Erschwerend kommt hinzu, dass etwa 10 Prozent des Welthandels über das Rote Meer und den Suezkanal abgewickelt werden. Die Alternativroute um das Kap der Guten Hoffnung (Südafrika) dauert zehn Tage länger.

Zu den Sorgen vor einer Beeinträchtigung des internationalen Handels gesellte sich die ohnehin bestehende Feindschaft zwischen Houthi und den Vereinigten Staaten. Während Erstere den USA offen den Tod wünschen – was auch in ihrer Losung verankert ist – unterstützen die Vereinigten Staaten Saudi-Arabien bei seinen Bemühungen, die Houthi zu zerstören. Zumindest indirekt waren beide Akteure schon vor den kürzlichen Attacken Feinde.

Es ist also nicht verwunderlich, dass die Vereinigten Staaten tätig wurden, als sich ihnen die Möglichkeit eröffnete, die Houthi zu schwächen. Am 3. Januar stellten sie im Verbund mit einigen anderen Ländern den Houthi ein Ultimatum, nach dessen Ablauf man militärisch eingreifen würde. Die USA sahen die Chance, den internationalen Schiffsverkehr zu schützen, ihren strategischen Partner Israel zu unterstützen und gleichzeitig die Rebellen zu bekämpfen, die aus ihrer Feindschaft zu den USA keinen Hehl machen. Am 10. Januar wurden der Beschuss und die Geiselnahme einer Schiffsbesatzung durch die Houthi im UN-Sicherheitsrat in der Resolution 2722 verurteilt. Die Abstimmung war einstimmig, es gab vier Enthaltungen (Algerien, China, Mosambik, Russland).

Am 12. Januar begannen also die Angriffe der US-britischen Allianz. Innerhalb von zwei Stunden wurden mehr als siebzig Ziele getroffen. Alle lagen auf von Houthi kontrolliertem Gebiet. Die Zahl der durch die Bombardements getöteten Personen differiert. Während die Houthi sie mit 24 angeben, spricht Sky News Arabia von 124 Toten. Der arabische Nachrichtensender Al-Jazeera meldete 34 getötete Mitglieder der Houthi.

„Ob die Anti-Houthi-Allianz ihre Ziele – die Verhinderung weiterer Angriffe auf Handelsrouten und -schiffe – erreichen kann, bleibt abzuwarten.“

Jona Thiel

Ob die Anti-Houthi-Allianz ihre Ziele – die Verhinderung weiterer Angriffe auf Handelsrouten und -schiffe – erreichen kann, bleibt abzuwarten. Bisher wurden immer wieder Schiffe attackiert, die die jemenitische Küste passierten. Stimmen aus US-Militärkreisen äußerten sich allerdings zufrieden mit den anfänglichen Resultaten. Auch Deutschland beteiligt sich mit der Fregatte „Hessen“ an der Sicherung des Schiffshandelsverkehrs. Bisher wurde diese dreimal tätig, wobei auf zwei erfolgreiche Flugkörperabschüsse und eine technische Fehlfunktion zurückgeblickt werden kann. Letztere kann durchaus als glückliche Fügung bezeichnet werden, da es sich um eine US-amerikanische Drohne handelte – was sich erst später herausstellte.
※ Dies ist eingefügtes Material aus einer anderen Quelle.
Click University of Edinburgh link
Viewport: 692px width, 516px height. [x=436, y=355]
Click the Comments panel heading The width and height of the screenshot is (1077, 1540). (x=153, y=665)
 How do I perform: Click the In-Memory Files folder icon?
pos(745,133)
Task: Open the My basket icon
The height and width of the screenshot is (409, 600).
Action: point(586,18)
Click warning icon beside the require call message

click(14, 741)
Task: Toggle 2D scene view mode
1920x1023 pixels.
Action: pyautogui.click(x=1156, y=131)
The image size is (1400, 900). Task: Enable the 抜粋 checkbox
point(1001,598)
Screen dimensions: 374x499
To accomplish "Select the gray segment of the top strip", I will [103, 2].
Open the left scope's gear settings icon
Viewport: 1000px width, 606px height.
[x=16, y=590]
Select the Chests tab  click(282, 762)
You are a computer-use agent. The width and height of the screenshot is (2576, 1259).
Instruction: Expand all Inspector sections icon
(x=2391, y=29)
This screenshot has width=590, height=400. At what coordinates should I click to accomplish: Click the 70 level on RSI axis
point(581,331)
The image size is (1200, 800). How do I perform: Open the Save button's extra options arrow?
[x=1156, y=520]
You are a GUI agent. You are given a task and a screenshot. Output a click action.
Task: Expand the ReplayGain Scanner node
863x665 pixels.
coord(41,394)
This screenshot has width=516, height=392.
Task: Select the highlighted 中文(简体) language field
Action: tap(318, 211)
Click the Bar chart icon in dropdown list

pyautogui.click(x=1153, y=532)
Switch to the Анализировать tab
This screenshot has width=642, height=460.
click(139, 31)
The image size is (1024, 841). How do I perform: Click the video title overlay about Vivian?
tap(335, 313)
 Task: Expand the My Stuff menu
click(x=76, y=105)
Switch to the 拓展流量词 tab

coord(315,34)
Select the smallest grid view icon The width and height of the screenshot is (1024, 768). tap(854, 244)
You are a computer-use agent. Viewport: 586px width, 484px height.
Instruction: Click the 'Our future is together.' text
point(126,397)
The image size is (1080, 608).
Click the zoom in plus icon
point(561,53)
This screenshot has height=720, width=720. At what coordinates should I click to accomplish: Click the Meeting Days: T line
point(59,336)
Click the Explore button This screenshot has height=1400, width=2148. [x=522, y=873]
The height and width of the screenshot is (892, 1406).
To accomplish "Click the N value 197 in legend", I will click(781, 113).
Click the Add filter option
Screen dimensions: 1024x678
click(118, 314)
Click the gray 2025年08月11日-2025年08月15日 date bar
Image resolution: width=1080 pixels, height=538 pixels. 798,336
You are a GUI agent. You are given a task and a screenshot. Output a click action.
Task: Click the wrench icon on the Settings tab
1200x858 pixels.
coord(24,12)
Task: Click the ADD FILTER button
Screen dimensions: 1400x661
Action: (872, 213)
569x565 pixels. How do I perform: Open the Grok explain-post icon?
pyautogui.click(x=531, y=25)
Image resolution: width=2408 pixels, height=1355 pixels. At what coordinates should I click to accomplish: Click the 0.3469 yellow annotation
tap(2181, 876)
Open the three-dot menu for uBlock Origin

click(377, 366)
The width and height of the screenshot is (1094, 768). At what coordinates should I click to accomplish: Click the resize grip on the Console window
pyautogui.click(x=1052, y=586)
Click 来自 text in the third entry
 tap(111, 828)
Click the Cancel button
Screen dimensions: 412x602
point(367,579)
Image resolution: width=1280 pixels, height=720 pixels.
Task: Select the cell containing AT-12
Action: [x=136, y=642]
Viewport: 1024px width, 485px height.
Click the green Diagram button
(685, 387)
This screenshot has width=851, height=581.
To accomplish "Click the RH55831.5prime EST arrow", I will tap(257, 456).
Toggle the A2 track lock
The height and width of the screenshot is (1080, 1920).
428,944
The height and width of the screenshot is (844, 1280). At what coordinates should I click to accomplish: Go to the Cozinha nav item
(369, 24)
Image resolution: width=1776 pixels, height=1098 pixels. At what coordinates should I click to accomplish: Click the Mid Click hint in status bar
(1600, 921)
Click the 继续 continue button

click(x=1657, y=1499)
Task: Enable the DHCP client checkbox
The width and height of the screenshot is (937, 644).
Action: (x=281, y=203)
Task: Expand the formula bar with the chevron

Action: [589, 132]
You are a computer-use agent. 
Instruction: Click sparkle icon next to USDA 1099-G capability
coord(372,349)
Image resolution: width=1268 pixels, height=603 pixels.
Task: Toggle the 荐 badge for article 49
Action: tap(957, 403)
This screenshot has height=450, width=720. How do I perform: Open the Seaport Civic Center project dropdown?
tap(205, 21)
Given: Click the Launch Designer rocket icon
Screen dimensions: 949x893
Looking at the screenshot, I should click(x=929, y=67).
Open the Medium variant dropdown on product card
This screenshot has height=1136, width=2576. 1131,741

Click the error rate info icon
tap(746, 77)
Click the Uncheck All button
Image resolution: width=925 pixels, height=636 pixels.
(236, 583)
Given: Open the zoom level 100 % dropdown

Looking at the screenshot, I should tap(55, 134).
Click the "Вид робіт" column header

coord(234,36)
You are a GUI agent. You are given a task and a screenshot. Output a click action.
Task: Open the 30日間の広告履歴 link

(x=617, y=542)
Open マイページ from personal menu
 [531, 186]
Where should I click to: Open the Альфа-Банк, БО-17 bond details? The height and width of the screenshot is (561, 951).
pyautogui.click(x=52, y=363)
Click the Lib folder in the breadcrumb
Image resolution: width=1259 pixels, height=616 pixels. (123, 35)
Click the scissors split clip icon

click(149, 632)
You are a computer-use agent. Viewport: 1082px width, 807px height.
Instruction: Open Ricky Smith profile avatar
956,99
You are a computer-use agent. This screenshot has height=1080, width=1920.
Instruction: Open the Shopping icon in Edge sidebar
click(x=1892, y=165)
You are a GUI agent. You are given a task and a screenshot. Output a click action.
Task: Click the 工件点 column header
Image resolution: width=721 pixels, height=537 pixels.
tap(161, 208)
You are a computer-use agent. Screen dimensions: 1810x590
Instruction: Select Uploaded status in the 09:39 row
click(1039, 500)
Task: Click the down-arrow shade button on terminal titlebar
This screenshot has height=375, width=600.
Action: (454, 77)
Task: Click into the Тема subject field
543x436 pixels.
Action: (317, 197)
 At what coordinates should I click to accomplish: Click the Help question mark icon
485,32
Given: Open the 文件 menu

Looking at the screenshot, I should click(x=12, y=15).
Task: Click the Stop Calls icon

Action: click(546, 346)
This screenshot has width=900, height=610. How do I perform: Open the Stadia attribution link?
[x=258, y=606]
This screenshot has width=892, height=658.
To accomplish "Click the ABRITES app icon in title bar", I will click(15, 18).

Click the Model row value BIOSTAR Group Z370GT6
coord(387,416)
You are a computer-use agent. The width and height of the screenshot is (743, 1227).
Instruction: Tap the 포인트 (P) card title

Völlig offen ist auch, ob eine Schwächung der Houthi die Allianz veranlassen wird, auf weitere Angriffe zu verzichten. Völkerrechtlich und auch operativ würde es sich allerdings als ausgesprochen schwierig erweisen, die Houthi mittels einer militärischen Intervention zu stürzen. Das US-britische Bündnis liefe Gefahr, indirekt Teil des jemenitischen Bürgerkriegs zu werden. Gleichzeitig wäre das Ignorieren der Angriffe auf den Schiffshandel in der Region ein Signal gewesen, das die Houthi als Schwäche ausgelegt hätten.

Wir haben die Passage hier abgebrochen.